White House Demands China Put a Stop to Cyberattacks

The White House demanded this week that the Chinese government put an end to data theft involving American computer networks. The U.S. has called for China to agree to “acceptable norms of behavior in cyberspace.” The demand was made during a speech by national security advisor Tom Donilon to the Asia Society in New York and represents the first public confrontation with China regarding cyberespionage.

Donilon’s speech “came two days after its foreign minister, Yang Jiechi, rejected a growing body of evidence that his country’s military was involved in cyberattacks on American corporations and some government agencies,” reports The New York Times.

“The White House, Mr.

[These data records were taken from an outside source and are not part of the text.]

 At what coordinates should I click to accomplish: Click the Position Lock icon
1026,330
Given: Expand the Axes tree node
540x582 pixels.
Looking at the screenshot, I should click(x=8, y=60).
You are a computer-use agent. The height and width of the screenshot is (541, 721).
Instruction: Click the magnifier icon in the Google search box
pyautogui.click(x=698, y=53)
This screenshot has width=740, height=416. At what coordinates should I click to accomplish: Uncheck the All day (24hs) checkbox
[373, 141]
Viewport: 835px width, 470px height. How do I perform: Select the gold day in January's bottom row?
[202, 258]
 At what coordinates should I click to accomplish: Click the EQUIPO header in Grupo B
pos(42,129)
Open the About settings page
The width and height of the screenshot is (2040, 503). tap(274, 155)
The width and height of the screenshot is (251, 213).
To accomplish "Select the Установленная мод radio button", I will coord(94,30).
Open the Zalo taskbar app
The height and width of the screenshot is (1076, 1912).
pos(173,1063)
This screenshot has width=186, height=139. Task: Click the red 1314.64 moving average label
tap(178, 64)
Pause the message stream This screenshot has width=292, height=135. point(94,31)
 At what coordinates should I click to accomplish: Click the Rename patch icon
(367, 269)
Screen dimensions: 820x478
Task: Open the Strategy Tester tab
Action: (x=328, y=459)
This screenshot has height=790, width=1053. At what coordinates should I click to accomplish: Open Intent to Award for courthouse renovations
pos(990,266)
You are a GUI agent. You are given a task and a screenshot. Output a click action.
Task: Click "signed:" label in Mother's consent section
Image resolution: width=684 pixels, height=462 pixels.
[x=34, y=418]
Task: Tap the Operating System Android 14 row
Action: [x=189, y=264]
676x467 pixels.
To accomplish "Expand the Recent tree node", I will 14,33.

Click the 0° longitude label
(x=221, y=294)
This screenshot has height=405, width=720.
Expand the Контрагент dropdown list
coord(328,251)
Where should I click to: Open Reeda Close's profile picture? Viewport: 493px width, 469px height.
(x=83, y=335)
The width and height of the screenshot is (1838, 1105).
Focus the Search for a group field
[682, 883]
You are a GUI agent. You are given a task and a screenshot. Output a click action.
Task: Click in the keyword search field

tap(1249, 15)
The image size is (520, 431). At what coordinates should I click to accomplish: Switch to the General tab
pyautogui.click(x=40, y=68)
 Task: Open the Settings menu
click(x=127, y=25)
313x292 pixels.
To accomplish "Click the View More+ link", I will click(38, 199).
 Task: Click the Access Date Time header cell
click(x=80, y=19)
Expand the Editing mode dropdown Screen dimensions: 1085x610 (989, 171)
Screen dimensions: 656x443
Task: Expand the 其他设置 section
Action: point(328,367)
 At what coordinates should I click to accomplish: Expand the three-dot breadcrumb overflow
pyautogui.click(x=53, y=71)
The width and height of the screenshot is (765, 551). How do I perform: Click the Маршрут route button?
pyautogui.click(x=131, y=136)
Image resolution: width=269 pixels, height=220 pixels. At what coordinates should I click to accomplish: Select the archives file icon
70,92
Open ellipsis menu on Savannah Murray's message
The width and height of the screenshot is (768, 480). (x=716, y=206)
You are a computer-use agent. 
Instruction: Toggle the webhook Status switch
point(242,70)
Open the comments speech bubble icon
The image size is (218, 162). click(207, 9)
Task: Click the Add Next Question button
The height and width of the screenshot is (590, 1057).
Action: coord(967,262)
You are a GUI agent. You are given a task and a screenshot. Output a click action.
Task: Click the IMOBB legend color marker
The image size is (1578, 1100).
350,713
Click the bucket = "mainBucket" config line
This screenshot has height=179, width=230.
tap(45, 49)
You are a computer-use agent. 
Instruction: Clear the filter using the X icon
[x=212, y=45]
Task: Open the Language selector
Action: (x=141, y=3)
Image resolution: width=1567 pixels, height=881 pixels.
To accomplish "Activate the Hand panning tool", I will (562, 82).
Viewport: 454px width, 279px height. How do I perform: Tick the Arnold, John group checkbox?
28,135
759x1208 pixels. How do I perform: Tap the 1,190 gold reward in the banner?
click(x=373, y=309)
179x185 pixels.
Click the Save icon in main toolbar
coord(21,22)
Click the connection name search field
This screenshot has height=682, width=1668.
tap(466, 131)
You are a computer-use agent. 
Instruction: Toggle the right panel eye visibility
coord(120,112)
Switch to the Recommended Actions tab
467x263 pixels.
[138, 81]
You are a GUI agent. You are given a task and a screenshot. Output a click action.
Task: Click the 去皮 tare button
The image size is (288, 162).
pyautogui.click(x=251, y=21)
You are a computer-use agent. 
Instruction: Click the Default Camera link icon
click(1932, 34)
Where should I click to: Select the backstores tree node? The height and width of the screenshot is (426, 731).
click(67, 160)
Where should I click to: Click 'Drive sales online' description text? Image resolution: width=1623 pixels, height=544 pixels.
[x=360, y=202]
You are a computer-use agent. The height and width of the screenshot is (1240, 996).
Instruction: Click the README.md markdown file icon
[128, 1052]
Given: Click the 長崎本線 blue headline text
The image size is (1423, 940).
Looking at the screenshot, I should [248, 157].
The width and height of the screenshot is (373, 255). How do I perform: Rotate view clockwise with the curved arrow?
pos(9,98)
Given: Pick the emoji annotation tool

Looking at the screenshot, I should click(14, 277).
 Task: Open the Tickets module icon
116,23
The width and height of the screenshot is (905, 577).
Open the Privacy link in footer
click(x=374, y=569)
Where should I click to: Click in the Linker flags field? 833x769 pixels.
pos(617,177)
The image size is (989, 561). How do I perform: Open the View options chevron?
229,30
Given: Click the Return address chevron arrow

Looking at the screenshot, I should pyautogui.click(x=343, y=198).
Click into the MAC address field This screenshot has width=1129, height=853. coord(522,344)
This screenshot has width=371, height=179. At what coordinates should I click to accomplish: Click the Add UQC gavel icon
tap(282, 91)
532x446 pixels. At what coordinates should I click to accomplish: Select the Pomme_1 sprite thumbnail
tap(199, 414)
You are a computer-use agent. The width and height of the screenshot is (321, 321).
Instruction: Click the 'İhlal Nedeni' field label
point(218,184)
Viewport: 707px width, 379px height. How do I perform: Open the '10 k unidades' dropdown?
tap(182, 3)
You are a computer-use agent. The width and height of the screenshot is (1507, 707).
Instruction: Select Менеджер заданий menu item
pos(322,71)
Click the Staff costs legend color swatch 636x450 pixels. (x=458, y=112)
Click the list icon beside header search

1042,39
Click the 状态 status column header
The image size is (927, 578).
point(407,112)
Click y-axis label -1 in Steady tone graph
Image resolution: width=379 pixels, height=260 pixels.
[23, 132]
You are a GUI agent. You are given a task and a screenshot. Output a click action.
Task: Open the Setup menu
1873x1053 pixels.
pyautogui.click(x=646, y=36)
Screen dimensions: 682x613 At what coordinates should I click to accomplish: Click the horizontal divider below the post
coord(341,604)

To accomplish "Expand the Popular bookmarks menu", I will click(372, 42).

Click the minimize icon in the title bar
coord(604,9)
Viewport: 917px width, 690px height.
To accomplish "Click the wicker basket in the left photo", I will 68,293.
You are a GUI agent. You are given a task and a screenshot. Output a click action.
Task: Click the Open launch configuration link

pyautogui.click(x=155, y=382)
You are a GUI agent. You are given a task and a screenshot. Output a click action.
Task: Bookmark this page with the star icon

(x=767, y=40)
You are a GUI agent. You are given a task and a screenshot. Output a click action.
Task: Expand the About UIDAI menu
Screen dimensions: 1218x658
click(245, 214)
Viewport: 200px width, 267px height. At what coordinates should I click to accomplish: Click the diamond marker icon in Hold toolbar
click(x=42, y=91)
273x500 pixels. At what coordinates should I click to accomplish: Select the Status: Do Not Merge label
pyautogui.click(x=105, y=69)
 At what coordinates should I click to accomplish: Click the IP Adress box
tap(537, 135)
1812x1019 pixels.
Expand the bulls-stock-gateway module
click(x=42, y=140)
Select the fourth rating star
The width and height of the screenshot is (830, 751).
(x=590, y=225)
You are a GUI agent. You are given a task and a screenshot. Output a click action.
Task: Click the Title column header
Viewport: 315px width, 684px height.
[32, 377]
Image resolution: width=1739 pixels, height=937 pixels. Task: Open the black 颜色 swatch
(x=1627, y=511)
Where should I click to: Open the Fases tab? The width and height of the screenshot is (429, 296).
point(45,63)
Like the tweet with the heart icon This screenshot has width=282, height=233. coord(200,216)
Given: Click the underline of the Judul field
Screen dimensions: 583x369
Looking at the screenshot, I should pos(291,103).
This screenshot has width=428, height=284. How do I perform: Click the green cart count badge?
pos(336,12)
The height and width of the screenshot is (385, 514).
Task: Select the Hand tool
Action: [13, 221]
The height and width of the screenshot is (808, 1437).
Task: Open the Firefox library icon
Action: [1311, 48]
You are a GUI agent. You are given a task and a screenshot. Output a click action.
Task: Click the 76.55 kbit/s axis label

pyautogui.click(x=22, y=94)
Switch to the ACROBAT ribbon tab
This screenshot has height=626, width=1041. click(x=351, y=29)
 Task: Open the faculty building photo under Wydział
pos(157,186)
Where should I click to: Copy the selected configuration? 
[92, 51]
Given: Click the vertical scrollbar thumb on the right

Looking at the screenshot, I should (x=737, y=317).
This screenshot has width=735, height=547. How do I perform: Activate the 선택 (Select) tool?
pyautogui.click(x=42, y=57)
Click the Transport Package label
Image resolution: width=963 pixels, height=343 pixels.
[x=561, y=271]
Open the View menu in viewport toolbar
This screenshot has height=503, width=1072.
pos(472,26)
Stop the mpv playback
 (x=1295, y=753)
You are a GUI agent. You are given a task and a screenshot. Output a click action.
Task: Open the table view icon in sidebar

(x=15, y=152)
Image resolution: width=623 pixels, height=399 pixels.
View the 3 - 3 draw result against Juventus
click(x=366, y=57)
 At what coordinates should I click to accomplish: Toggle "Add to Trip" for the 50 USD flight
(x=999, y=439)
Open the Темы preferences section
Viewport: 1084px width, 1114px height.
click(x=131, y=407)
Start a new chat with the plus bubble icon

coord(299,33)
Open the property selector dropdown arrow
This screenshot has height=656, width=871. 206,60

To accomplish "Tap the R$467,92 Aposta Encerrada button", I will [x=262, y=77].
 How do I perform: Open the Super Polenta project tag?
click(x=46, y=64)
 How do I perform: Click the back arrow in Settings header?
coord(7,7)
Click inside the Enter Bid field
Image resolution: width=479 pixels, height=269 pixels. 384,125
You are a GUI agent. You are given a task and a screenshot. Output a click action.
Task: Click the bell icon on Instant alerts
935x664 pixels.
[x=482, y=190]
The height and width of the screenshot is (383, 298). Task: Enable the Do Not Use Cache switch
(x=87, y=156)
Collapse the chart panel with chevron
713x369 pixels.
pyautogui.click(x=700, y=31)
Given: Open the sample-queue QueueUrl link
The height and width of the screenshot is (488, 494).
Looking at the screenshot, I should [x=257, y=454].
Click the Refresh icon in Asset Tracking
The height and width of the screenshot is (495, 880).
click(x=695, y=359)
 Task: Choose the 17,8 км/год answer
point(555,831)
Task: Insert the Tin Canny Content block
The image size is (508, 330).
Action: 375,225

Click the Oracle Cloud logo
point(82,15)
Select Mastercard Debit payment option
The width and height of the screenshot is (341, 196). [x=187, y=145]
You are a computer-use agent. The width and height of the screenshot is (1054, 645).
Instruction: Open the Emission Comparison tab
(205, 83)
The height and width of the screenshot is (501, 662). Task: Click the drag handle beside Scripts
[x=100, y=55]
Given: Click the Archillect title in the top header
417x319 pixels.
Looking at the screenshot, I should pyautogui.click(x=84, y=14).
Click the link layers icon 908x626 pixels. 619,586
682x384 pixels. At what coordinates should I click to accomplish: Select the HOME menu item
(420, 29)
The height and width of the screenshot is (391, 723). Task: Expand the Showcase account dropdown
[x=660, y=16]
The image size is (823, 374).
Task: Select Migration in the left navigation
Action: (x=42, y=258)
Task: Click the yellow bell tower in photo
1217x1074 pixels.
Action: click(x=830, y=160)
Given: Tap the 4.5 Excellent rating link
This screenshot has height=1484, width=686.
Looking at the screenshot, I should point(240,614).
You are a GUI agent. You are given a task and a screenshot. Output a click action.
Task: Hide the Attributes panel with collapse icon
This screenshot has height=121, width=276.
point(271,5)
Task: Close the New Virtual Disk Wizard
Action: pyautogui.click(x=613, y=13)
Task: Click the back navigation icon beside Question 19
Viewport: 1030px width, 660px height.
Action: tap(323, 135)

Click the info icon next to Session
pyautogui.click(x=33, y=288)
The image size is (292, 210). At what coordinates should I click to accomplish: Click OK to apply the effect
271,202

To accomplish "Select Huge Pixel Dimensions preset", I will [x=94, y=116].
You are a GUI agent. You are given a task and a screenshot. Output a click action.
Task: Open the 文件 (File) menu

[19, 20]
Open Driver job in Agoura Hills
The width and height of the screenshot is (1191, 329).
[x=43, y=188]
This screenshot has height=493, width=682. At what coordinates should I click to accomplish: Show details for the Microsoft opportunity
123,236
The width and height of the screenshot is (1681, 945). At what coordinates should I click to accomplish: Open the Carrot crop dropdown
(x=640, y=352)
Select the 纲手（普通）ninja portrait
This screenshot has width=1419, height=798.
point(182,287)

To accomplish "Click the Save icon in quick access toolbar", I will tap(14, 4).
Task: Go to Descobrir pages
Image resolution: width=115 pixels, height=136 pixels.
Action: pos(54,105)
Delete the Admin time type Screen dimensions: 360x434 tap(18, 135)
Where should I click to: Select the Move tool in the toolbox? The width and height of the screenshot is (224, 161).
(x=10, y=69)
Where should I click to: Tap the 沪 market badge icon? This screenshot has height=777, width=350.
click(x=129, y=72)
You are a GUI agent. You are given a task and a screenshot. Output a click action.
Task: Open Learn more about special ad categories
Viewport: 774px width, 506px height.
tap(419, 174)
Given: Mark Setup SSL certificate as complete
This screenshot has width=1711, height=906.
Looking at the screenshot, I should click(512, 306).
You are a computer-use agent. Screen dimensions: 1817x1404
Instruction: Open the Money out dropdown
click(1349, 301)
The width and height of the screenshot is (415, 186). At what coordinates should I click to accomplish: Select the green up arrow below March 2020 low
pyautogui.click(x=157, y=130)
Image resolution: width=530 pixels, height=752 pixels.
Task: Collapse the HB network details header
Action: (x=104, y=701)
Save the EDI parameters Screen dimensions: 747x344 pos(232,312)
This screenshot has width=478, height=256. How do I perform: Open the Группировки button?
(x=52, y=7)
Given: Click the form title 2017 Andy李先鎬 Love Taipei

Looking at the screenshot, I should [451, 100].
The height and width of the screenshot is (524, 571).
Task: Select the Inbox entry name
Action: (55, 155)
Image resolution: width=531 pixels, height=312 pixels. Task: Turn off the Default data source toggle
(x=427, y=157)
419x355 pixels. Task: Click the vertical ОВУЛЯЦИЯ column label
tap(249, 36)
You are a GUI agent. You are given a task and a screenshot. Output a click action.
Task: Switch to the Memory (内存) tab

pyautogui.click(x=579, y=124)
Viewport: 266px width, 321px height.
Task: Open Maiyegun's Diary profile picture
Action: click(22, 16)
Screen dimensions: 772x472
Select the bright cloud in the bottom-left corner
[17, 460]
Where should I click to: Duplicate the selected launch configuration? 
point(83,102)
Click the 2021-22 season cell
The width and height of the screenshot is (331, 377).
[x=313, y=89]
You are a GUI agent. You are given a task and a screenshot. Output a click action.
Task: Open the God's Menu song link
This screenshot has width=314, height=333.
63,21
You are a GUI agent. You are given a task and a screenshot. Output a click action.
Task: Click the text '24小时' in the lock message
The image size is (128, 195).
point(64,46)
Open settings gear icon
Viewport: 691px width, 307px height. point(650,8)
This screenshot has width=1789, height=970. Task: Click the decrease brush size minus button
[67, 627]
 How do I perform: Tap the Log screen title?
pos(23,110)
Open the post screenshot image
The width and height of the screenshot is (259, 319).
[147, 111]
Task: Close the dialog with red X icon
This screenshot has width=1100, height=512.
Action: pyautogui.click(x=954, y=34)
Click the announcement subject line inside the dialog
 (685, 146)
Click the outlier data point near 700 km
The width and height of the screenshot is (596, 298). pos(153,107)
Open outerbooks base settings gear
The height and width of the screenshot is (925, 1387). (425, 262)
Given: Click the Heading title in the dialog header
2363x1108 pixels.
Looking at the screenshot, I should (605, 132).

Donilon said, is seeking three things from Beijing: public recognition of the urgency of the problem; a commitment to crack down on hackers in China; and an agreement to take part in a dialogue to establish global standards,” notes the article.

“Increasingly, U.S. businesses are speaking out about their serious concerns about sophisticated, targeted theft of confidential business information and proprietary technologies through cyberintrusions emanating from China on an unprecedented scale,” Donilon said in the speech (transcript available on the White House site). “The international community cannot tolerate such activity from any country.”

This marks the first time the Obama administration has directly mentioned China in terms of cybersecurity. However, in his State of the Union address, President Obama said, “We know foreign countries and companies swipe our corporate secrets.” And since recent evidence reportedly links the People’s Liberation Army to hacking, “the China connection has become harder for the administration not to confront head-on,” writes NYT.

This issue comes at a sensitive time for international relations as the U.S. wants China’s cooperation in containing North Korea’s nuclear and missile programs, and hopes the country will join sanctions against Iran. Yet concerns about cyberattacks have been expressed with Chinese officials for years, and recent media coverage and protests from the corporate world have brought the problem to the forefront of American concerns.